Content starts

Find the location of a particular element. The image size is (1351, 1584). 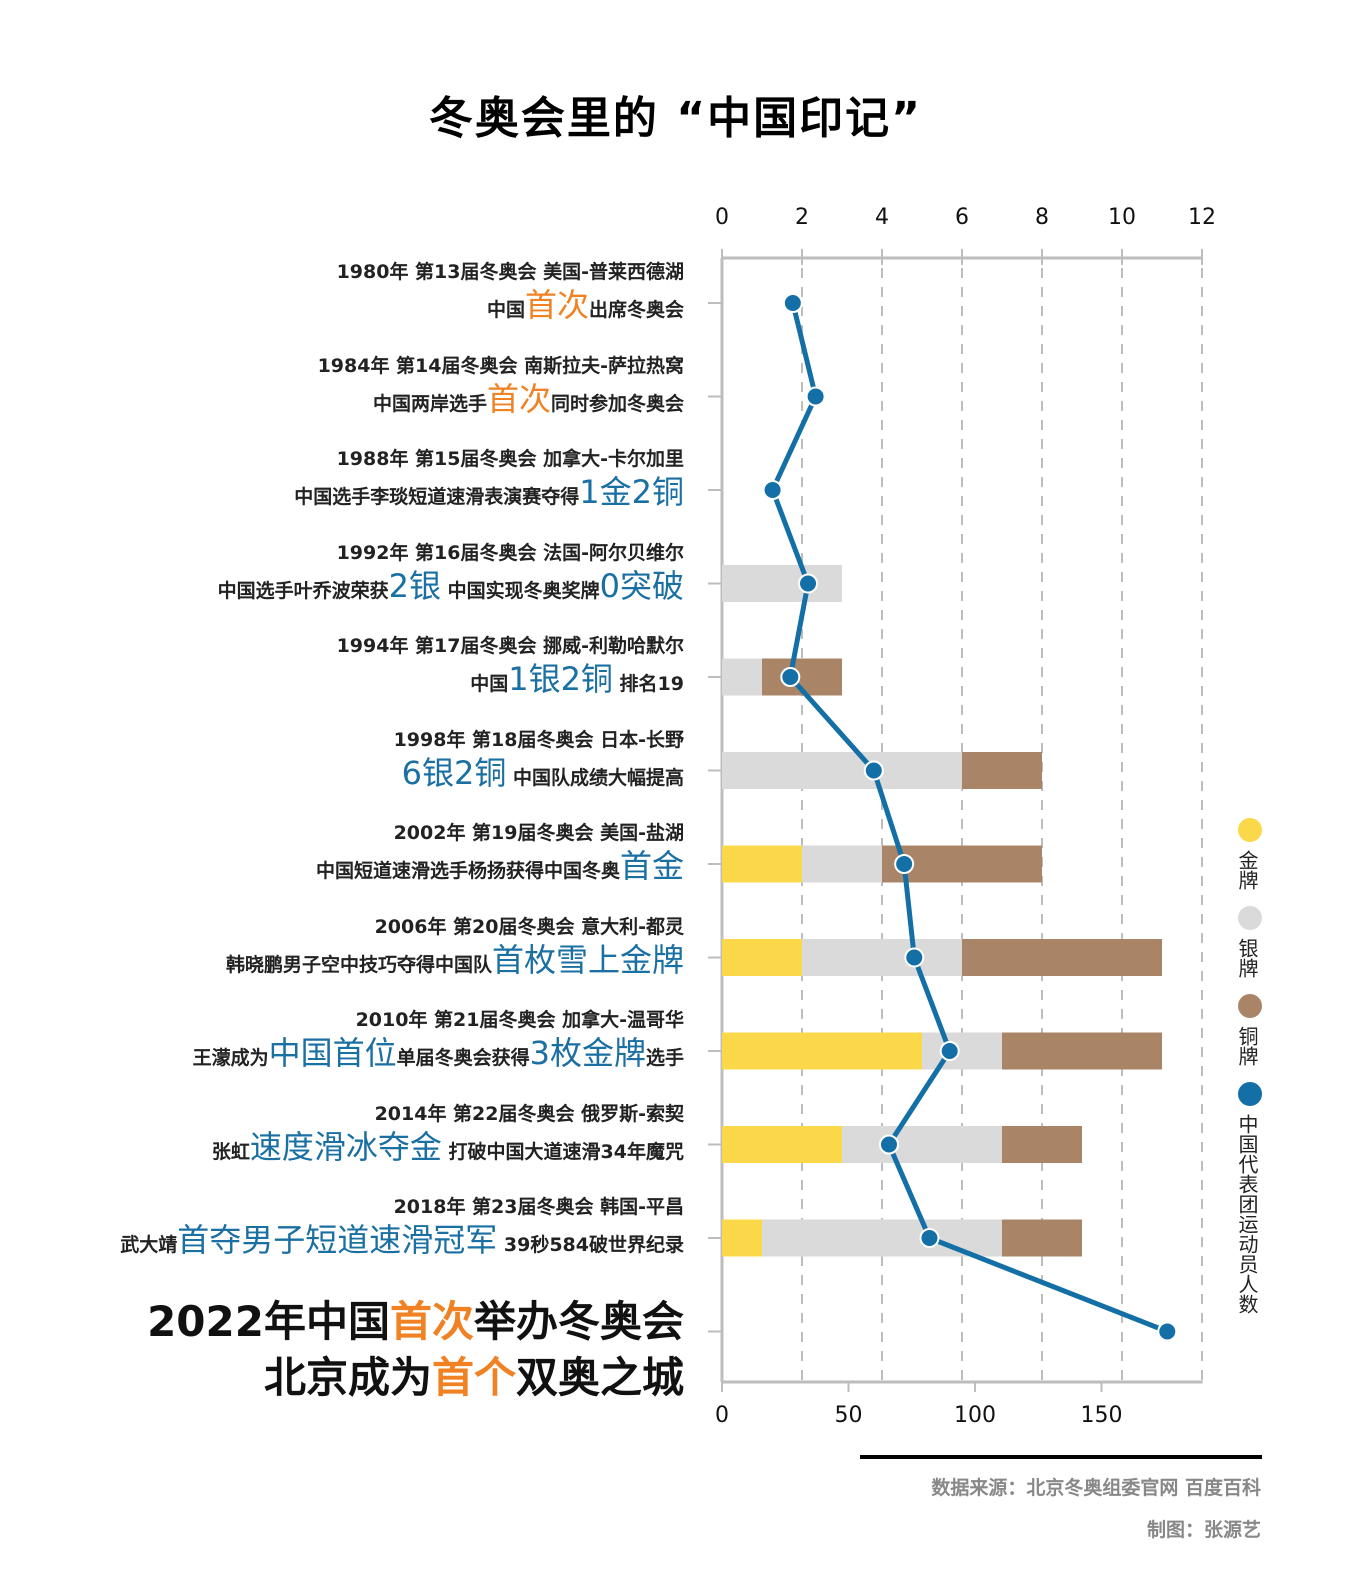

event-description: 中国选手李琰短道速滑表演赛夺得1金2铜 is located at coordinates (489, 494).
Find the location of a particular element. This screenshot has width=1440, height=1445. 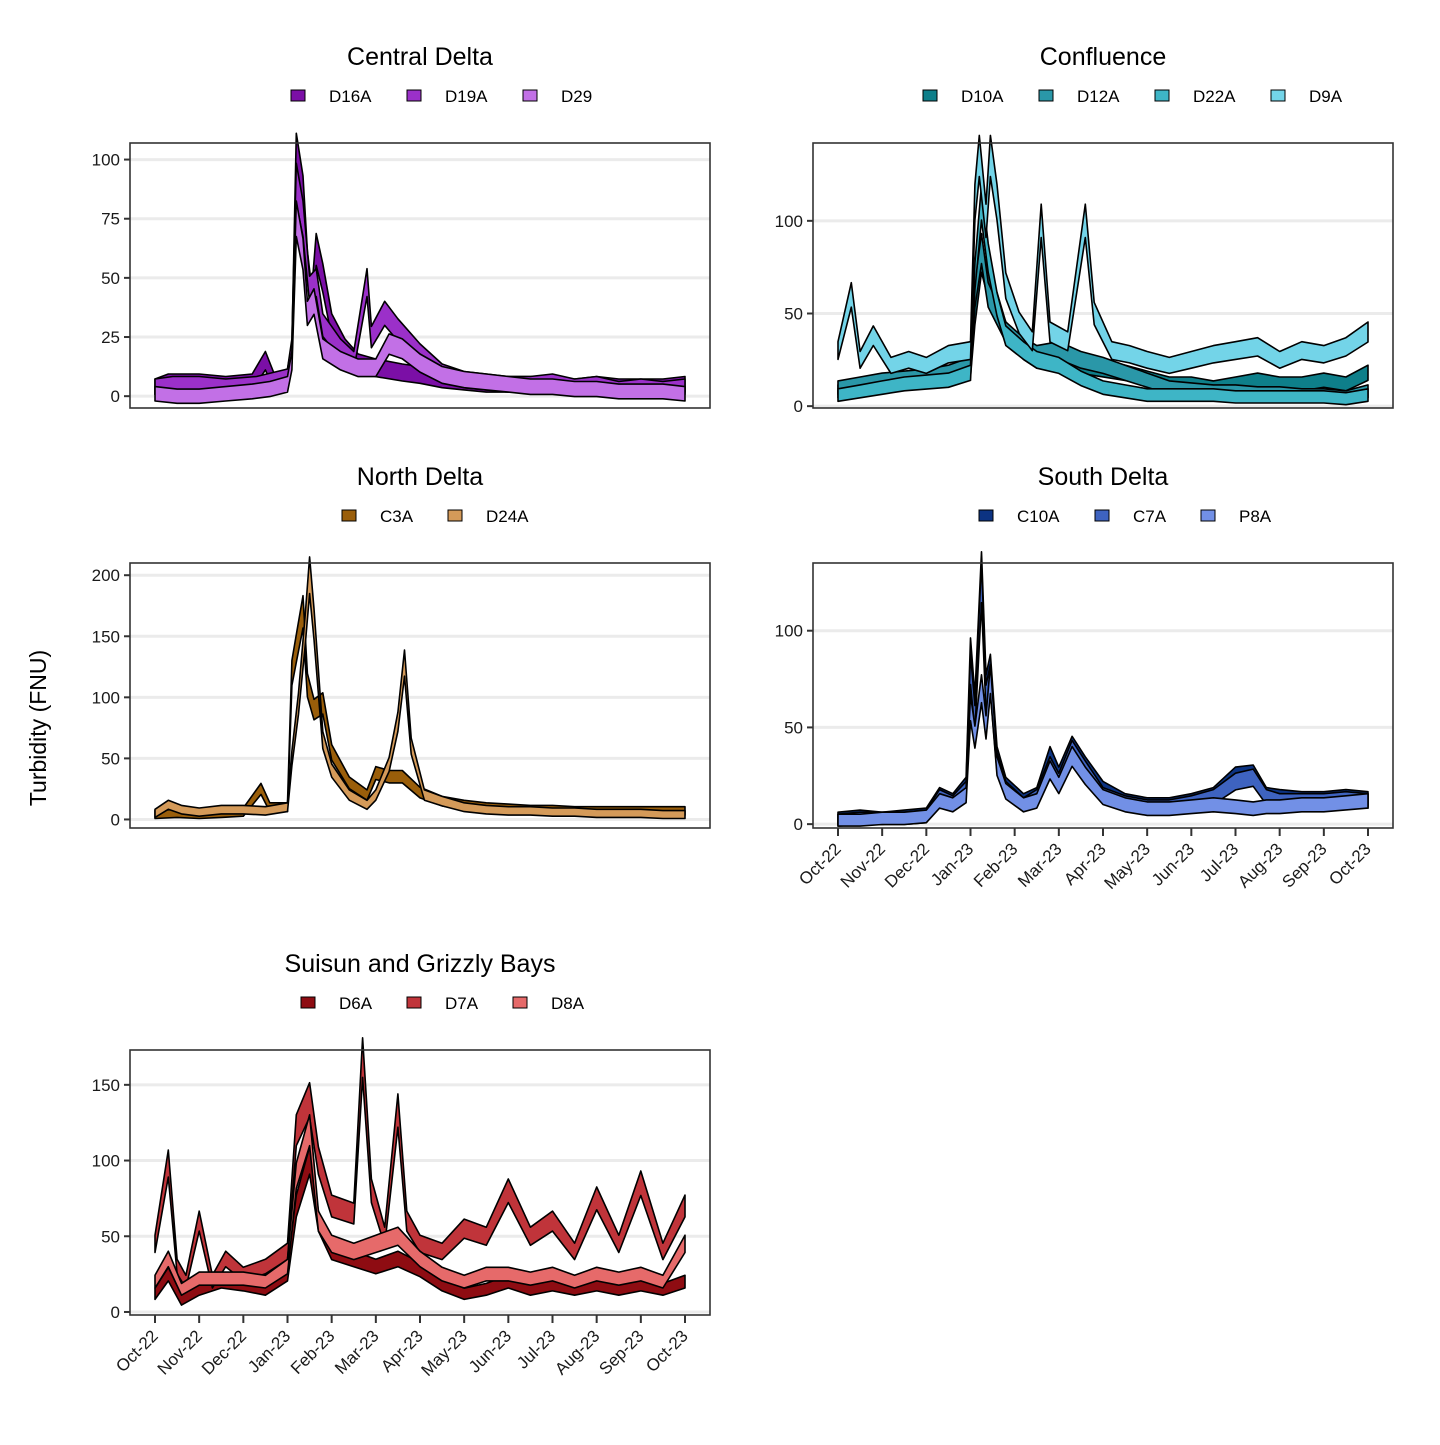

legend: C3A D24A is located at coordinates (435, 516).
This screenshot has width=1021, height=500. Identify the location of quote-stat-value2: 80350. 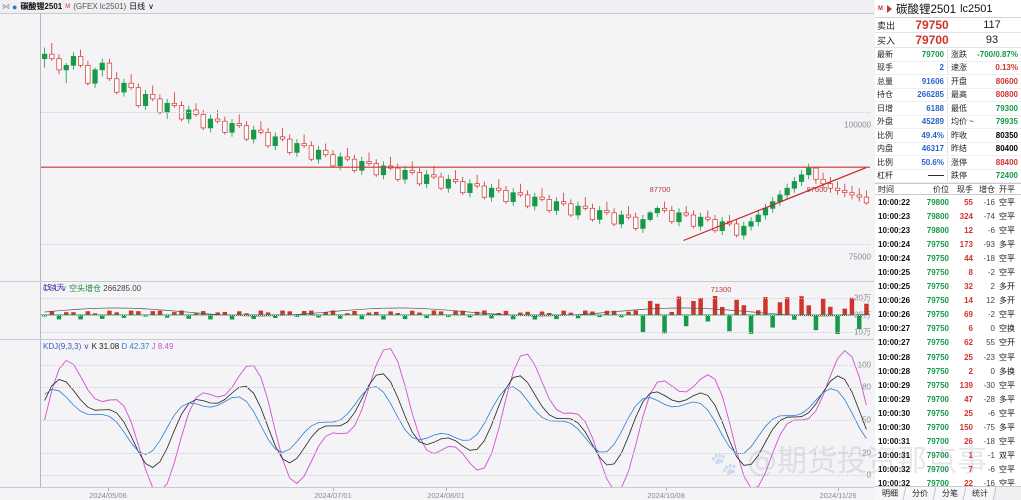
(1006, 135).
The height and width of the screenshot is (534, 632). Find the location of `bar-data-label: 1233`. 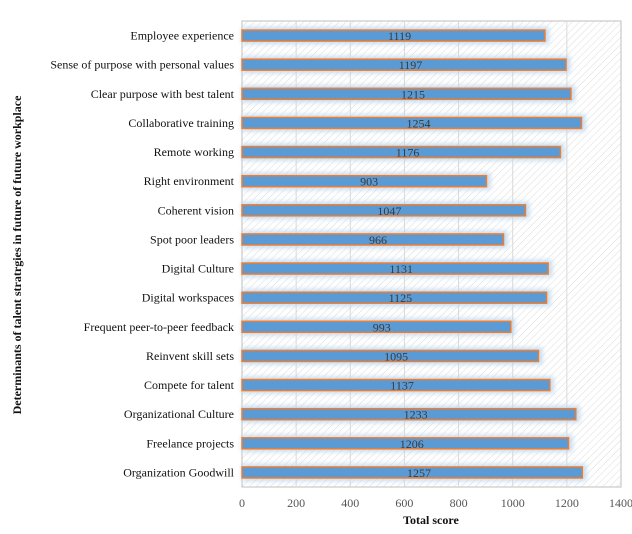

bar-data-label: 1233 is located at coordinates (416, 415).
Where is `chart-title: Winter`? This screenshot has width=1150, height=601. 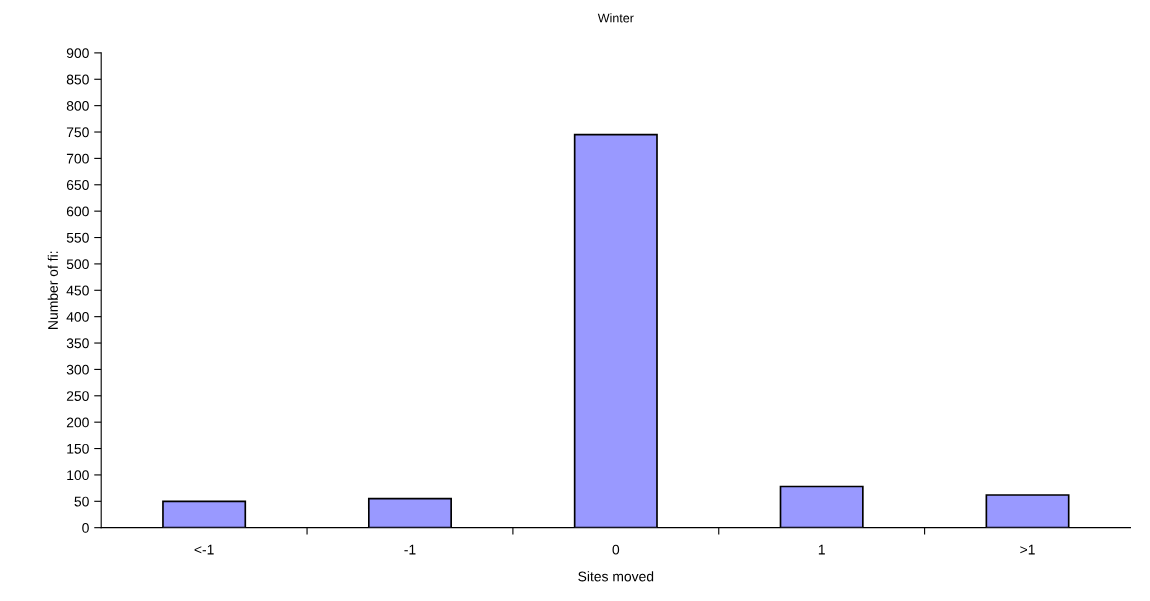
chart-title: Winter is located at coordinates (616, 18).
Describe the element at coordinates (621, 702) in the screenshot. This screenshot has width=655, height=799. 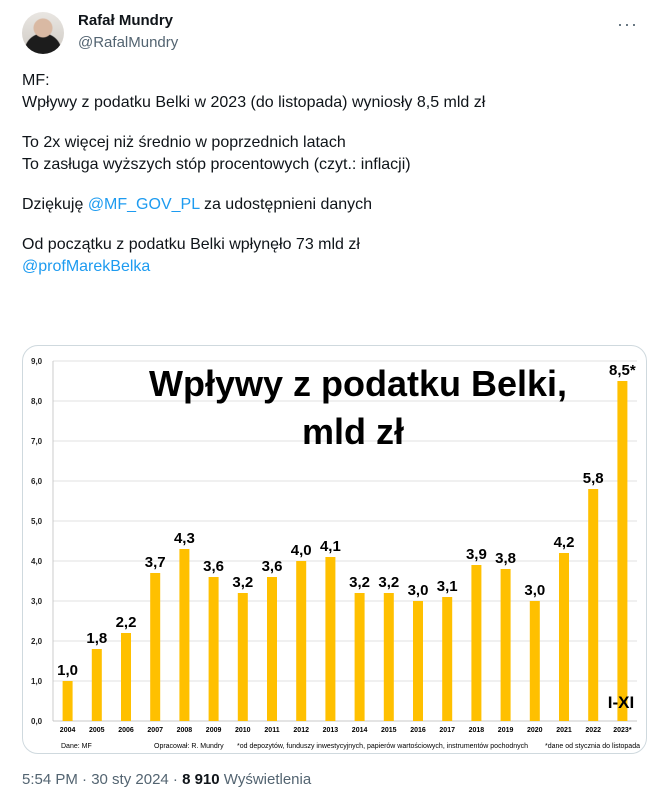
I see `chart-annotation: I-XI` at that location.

Content ends

### What is being asked
Rewrite all of the records above, replacing "screenshot" with "capture" and changing nothing else. Omit the pictures.

### Answer
Find the location of a particular element. The image size is (1351, 1584). 

event-description: 中国选手李琰短道速滑表演赛夺得1金2铜 is located at coordinates (489, 494).
Find the location of a particular element. This capture has width=1440, height=1445. 

legend: C3A D24A is located at coordinates (435, 516).
This capture has width=1021, height=500. Identify the location of quote-stat-value2: 80350. 
(1006, 135).
The height and width of the capture is (534, 632). Find the location of `bar-data-label: 1233`. 

bar-data-label: 1233 is located at coordinates (416, 415).
Where is `chart-title: Winter`? This capture has width=1150, height=601. 
chart-title: Winter is located at coordinates (616, 18).
Describe the element at coordinates (621, 702) in the capture. This capture has width=655, height=799. 
I see `chart-annotation: I-XI` at that location.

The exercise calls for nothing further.